We went berserk over food during today’s Movie Viewing (or was it only me?)
We saw the movie Freedom Writers that really hit home. It was a moving film about a teacher who gave it all to make an impact in the education of Room 203, a group of delinquents who all came from the mad world full of street killing and drugs, broken families and rape, and food scarcity and thievery.
Personally, the movie got me praying. My heart was breaking for all the youth in the movie. Their experiences were so real and so tangible that I almost reached out my hand to give them a pat on the back, or even offer a hug.
Seeing how Ms. G did it, I realized that teaching involves a lot of getting involved in the students’ lives. You have to be on their shoes, tracking their line of thinking and hearing the beating of their hearts. It’s no less than trying to get to know a person and getting them to understand what you know because teaching is all that: involving one’s self in the student’s persona and trying to make that person imbibe what’s in you.
Yes, it’s really on the students whether they would learn or not because if they want to, they would; and if they don’t, they won’t but unlike what most people say, it’s partially what we as teachers do that highly affects their motivation to learn.

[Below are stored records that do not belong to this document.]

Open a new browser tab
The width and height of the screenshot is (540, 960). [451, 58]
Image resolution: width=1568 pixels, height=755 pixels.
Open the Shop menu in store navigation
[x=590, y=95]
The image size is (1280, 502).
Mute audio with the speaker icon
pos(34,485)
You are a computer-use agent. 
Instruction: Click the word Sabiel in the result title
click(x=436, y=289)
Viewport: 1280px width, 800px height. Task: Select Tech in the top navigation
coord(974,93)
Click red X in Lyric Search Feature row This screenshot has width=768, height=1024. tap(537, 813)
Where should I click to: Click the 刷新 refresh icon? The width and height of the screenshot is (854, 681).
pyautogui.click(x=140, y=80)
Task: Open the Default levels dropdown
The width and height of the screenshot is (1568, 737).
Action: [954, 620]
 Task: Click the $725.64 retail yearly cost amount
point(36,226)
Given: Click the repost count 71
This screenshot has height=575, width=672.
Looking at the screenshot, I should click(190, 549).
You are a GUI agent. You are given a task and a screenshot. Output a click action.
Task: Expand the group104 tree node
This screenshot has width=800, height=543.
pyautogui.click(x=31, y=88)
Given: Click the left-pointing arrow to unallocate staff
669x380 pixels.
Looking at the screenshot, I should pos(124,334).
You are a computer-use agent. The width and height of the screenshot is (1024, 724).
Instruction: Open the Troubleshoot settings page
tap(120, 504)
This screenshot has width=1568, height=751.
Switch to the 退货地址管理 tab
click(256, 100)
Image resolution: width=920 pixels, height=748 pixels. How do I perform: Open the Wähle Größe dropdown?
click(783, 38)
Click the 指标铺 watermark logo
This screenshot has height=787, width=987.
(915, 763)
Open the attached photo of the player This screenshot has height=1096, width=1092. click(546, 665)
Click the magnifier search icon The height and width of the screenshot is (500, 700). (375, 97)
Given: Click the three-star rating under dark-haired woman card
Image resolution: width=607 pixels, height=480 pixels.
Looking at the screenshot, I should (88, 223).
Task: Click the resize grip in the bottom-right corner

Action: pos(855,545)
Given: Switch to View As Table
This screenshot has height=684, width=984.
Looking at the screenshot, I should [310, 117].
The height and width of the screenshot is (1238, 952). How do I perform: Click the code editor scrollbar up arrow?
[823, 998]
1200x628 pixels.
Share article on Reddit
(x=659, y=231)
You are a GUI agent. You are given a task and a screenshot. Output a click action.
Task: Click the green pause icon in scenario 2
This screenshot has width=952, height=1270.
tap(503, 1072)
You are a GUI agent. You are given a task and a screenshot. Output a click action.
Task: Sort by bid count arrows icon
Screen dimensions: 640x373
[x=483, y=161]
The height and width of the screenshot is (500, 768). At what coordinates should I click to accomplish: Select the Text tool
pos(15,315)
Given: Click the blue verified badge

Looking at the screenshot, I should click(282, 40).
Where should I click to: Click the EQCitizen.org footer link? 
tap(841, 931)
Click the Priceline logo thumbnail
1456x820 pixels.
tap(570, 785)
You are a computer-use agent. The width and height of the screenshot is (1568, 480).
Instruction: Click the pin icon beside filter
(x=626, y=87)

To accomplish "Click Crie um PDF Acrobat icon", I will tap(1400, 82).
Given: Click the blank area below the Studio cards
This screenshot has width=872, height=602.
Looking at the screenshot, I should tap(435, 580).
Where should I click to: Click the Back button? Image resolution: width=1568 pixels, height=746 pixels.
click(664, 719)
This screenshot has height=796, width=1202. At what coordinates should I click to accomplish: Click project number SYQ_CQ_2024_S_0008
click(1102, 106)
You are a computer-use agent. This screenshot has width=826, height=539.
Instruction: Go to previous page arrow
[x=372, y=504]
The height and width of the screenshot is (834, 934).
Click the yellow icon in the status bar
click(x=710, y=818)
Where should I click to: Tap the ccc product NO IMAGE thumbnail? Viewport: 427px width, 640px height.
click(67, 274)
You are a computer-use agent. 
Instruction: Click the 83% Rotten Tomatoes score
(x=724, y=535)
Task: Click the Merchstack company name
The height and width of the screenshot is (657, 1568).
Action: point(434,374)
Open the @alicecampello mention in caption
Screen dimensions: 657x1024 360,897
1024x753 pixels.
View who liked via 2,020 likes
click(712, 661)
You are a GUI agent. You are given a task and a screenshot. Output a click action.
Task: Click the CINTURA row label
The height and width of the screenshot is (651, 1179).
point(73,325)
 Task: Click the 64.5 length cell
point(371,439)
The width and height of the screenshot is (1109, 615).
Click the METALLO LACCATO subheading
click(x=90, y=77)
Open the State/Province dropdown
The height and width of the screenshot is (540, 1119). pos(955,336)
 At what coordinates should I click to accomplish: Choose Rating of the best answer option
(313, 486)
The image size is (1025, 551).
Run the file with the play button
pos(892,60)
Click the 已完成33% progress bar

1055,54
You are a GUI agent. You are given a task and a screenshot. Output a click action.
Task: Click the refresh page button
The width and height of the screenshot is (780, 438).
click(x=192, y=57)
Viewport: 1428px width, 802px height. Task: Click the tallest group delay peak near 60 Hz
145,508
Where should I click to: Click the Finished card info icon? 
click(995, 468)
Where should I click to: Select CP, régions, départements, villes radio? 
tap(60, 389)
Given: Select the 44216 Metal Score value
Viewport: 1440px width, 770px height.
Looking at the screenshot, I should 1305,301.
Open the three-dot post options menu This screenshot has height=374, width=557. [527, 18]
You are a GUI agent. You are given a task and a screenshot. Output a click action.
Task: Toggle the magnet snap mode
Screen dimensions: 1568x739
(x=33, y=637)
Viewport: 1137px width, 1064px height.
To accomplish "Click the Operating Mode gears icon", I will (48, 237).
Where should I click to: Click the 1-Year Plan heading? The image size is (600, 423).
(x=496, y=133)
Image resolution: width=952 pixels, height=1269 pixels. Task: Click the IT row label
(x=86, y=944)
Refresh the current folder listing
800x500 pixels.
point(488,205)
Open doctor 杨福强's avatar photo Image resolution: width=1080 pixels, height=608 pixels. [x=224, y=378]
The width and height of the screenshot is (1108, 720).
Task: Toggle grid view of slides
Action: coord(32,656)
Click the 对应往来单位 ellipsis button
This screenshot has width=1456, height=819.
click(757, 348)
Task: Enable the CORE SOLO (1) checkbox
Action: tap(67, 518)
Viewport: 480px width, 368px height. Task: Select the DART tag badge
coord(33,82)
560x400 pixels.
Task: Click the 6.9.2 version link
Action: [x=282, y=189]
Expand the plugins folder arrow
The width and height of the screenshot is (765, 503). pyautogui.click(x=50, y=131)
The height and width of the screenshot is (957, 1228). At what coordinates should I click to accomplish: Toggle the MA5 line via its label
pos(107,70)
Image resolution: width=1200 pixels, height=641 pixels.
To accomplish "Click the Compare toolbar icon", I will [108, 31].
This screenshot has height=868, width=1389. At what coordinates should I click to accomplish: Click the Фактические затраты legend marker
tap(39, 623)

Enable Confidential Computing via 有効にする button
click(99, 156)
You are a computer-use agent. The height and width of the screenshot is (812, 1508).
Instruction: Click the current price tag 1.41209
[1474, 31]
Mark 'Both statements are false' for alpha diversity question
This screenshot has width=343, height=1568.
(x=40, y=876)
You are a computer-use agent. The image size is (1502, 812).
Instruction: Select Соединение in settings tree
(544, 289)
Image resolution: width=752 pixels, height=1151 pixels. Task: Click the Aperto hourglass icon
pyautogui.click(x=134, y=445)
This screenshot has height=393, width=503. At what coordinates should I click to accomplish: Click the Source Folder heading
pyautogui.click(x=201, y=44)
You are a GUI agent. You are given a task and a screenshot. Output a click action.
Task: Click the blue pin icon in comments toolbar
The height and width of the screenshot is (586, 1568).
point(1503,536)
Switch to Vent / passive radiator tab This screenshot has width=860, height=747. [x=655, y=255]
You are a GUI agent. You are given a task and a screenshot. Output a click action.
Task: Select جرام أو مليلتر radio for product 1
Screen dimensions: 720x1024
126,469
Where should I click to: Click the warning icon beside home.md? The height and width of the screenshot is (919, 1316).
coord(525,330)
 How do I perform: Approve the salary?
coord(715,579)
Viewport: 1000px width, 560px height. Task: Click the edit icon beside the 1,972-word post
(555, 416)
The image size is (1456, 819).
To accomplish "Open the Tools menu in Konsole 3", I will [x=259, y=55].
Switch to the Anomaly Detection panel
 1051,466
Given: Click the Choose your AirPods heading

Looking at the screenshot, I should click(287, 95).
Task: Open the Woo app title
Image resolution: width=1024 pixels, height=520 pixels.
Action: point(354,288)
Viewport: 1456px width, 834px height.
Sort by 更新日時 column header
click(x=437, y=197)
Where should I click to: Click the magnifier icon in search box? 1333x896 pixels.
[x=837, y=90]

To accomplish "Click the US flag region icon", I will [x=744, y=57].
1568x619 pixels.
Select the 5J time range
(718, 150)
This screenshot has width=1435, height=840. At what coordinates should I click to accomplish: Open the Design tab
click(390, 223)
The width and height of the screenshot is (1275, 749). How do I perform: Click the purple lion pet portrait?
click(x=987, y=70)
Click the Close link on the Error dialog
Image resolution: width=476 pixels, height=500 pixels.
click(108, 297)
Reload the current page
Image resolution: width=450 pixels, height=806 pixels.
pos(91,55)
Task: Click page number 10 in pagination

As a future PT, I will have to look at my patients and see the human in them that needs my extra and conscious effort to make them re-learn the “normal” patterns of movement. They’re no robots whom I can easily give up on lest they give up on themselves and just live the “disabled” way that they do.
Physical Therapists are in some way life-givers. We show the PWDs that life is possible again and that we’re here to help them. I could be Ms. G someday, having no hint of surrender, clearly desiring that my learners actually learn.
Changed lives—it’s what will keep us going.